⟨

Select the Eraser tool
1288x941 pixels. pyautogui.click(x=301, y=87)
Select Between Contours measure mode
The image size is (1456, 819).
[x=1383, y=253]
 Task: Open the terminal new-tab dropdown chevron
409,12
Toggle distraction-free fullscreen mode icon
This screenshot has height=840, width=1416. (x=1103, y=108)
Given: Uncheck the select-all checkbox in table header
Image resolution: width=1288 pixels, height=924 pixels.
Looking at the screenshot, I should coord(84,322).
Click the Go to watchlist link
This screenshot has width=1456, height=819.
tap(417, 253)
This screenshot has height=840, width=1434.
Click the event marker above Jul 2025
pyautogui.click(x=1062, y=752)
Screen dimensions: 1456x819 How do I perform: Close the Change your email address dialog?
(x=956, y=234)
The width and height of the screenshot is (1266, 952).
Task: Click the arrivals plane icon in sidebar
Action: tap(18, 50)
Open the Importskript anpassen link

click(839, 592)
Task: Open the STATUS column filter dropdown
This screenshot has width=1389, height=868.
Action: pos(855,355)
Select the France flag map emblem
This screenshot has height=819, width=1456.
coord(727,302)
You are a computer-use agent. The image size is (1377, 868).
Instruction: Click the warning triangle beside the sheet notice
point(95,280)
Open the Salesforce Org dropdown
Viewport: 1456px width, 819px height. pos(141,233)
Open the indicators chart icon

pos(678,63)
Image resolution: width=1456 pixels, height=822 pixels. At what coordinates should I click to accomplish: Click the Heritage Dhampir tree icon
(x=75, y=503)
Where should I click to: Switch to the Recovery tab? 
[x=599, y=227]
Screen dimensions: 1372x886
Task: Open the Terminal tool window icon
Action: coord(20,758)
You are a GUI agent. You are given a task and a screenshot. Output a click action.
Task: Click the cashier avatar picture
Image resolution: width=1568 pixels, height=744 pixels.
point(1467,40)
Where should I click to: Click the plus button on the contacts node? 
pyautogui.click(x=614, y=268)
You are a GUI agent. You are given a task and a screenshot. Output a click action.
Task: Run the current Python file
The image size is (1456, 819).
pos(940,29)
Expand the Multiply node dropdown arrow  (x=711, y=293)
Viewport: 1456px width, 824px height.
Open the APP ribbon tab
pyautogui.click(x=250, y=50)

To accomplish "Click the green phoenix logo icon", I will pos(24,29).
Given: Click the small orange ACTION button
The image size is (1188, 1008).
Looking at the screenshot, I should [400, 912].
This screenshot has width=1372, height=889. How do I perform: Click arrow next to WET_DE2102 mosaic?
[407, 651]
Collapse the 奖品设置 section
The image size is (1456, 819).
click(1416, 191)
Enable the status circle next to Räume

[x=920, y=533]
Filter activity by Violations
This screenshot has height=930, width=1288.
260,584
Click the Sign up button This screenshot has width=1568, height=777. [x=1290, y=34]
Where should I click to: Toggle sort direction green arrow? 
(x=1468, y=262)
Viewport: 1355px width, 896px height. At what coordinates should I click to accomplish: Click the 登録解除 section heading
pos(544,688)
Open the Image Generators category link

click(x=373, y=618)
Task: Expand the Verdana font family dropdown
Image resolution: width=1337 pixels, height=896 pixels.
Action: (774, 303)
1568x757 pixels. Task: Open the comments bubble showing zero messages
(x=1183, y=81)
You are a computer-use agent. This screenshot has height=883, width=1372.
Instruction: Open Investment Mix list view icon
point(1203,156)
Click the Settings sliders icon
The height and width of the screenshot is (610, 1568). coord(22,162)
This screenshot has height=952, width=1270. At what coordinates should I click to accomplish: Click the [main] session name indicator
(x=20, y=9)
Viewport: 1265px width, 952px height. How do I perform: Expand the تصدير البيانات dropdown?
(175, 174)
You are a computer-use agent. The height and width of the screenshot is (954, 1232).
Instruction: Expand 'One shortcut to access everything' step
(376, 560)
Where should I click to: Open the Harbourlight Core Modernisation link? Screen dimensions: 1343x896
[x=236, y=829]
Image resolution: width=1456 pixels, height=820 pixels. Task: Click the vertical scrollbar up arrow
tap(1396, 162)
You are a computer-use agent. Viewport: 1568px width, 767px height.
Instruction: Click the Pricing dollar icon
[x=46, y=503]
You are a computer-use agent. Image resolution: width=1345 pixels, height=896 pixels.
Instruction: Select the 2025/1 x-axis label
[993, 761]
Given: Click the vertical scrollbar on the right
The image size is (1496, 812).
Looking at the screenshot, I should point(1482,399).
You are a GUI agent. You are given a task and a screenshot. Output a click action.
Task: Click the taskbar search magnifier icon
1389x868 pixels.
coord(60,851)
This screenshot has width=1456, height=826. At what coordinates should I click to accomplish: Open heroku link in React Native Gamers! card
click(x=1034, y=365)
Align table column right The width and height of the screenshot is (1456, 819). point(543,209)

⟩

### WORK TO BE COMPLETED
In which lines of the material above does the string "computer" occur? Copy them all.

### RESULT OF THIS TASK
You are a computer-use agent. The image size is (1377, 868).
You are a computer-use agent. This screenshot has height=883, width=1372.
You are a computer-use agent. The height and width of the screenshot is (954, 1232).
You are a computer-use agent. Viewport: 1568px width, 767px height.
You are a computer-use agent. Image resolution: width=1345 pixels, height=896 pixels.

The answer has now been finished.